Resume the worked solution on expanding (4x - y)^3 below, starting right after its last sentence.

> [Page]
──────────
Question

Use the binomial theorem to expand and simplify. $$(4x - y)^{3}$$

Answer

**step1 Identify the components of the binomial expression**

The binomial theorem is used to expand expressions of the form $$(a+b)^n$$. In our given expression $$(4x - y)^3$$, we need to identify the 'a', 'b', and 'n' values. Here, 'a' is the first term, 'b' is the second term, and 'n' is the power to which the binomial is raised.

$$a = 4x$$

$$b = -y$$

$$n = 3$$

**step2 State the Binomial Theorem formula**

The general formula for the binomial expansion is given by the Binomial Theorem. It states that for any non-negative integer 'n', the expansion of $$(a+b)^n$$ is the sum of terms, where each term is calculated using binomial coefficients and powers of 'a' and 'b'.

$$(a+b)^n = \binom{n}{0}a^n b^0 + \binom{n}{1}a^{n-1}b^1 + \binom{n}{2}a^{n-2}b^2 + ... + \binom{n}{n}a^0 b^n$$

For $$(4x - y)^3$$, with $$n=3$$, the expansion will have $$n+1=4$$ terms:

$$(4x - y)^3 = \binom{3}{0}(4x)^3(-y)^0 + \binom{3}{1}(4x)^2(-y)^1 + \binom{3}{2}(4x)^1(-y)^2 + \binom{3}{3}(4x)^0(-y)^3$$

**step3 Calculate the binomial coefficients**

The binomial coefficients $$\binom{n}{k}$$ (read as "n choose k") are calculated using the formula $$\frac{n!}{k!(n-k)!}$$, where $$n!$$ (n factorial) is the product of all positive integers up to n. We need to calculate these coefficients for $$n=3$$ and $$k=0, 1, 2, 3$$.

$$\binom{3}{0} = \frac{3!}{0!(3-0)!} = \frac{3!}{0!3!} = \frac{3 \times 2 \times 1}{1 \times (3 \times 2 \times 1)} = 1$$

$$\binom{3}{1} = \frac{3!}{1!(3-1)!} = \frac{3!}{1!2!} = \frac{3 \times 2 \times 1}{1 \times (2 \times 1)} = 3$$

$$\binom{3}{2} = \frac{3!}{2!(3-2)!} = \frac{3!}{2!1!} = \frac{3 \times 2 \times 1}{(2 \times 1) \times 1} = 3$$

$$\binom{3}{3} = \frac{3!}{3!(3-3)!} = \frac{3!}{3!0!} = \frac{3 \times 2 \times 1}{(3 \times 2 \times 1) \times 1} = 1$$

**step4 Expand and simplify each term**

Now, substitute the calculated binomial coefficients and the values of 'a' and 'b' into each term of the expansion and simplify. Remember that $$(4x)^2 = 4^2 x^2 = 16x^2$$ and $$(4x)^3 = 4^3 x^3 = 64x^3$$, and also $$(-\text{y})^1 = -\text{y}$$ and $$(-\text{y})^2 = \text{y}^2$$ and $$(-\text{y})^3 = -\text{y}^3$$. Any term raised to the power of 0 equals 1.
──────────
> [Information supplied]
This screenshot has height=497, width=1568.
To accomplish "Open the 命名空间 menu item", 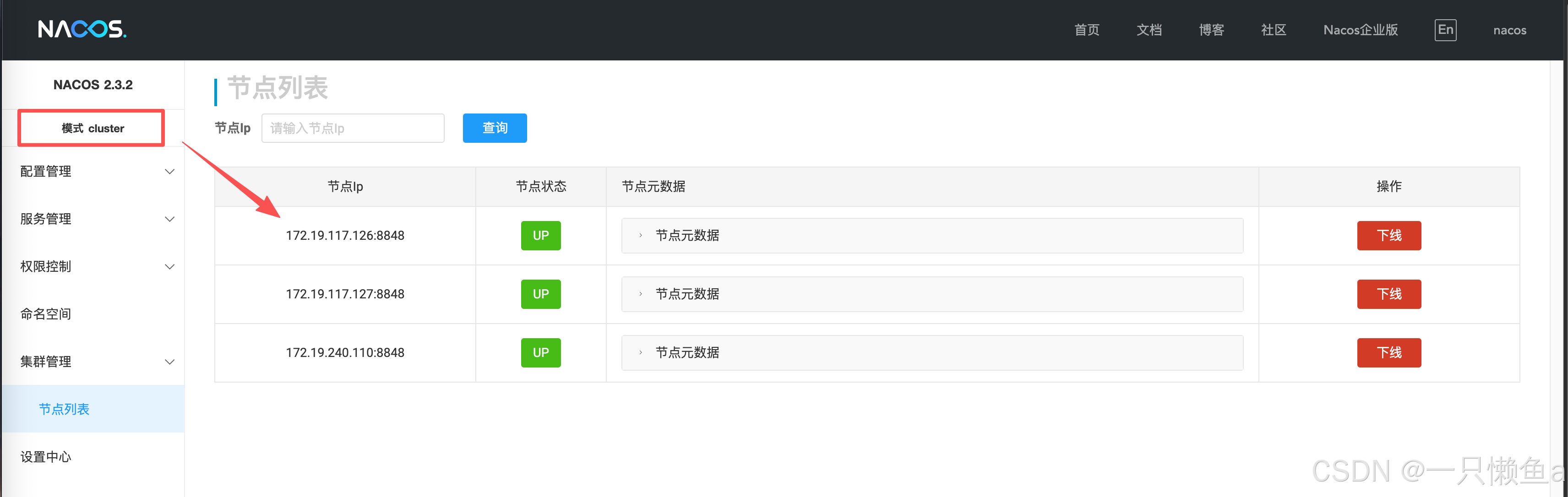I will click(46, 314).
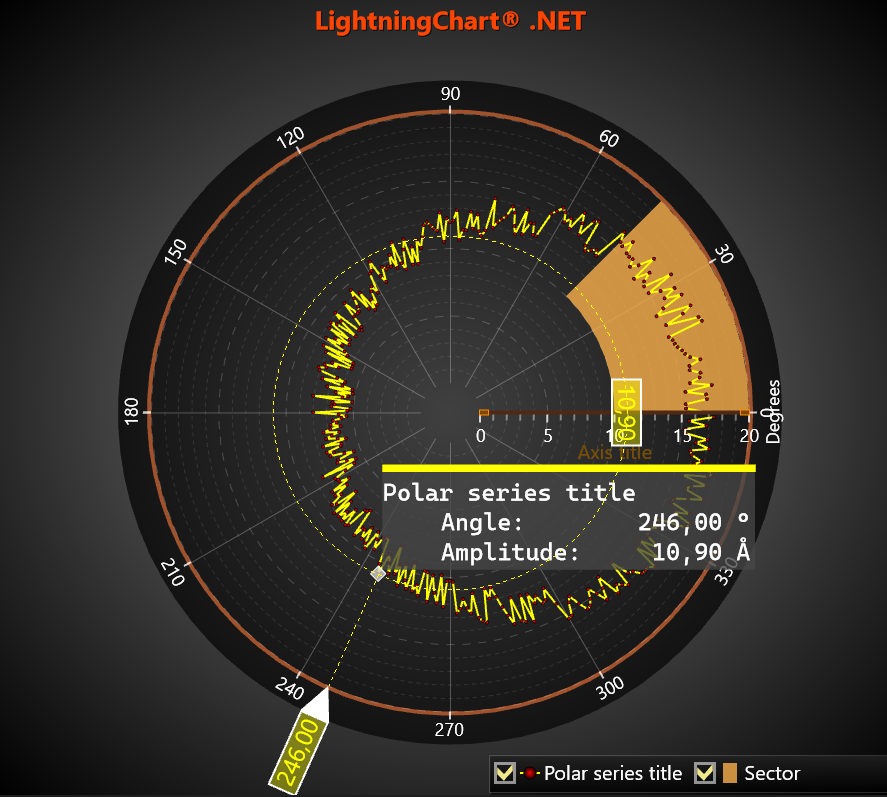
──────────
> [Output for this exercise]
Term 1: $$\binom{3}{0}(4x)^3(-y)^0 = 1 \times (4x)^3 \times 1 = 1 \times 64x^3 \times 1 = 64x^3$$

Term 2: $$\binom{3}{1}(4x)^2(-y)^1 = 3 \times (16x^2) \times (-y) = -48x^2y$$

Term 3: $$\binom{3}{2}(4x)^1(-y)^2 = 3 \times (4x) \times (y^2) = 12xy^2$$

Term 4: $$\binom{3}{3}(4x)^0(-y)^3 = 1 \times 1 \times (-y^3) = -y^3$$

**step5 Combine the simplified terms**

Add all the simplified terms together to get the final expanded expression.

$$64x^3 - 48x^2y + 12xy^2 - y^3$$

Alternative answer

Answer: $64x^3 - 48x^2y + 12xy^2 - y^3$ Explain
This is a question about expanding a binomial expression raised to a power. We can use a cool pattern called the binomial theorem, which helps us figure out the coefficients and the powers of each term. For a power of 3, we can remember the coefficients from Pascal's Triangle: 1, 3, 3, 1. . The solving step is:

1. First, let's look at the expression: $(4x - y)^3$. This means we have two parts, $4x$ and $-y$, and we're raising the whole thing to the power of 3.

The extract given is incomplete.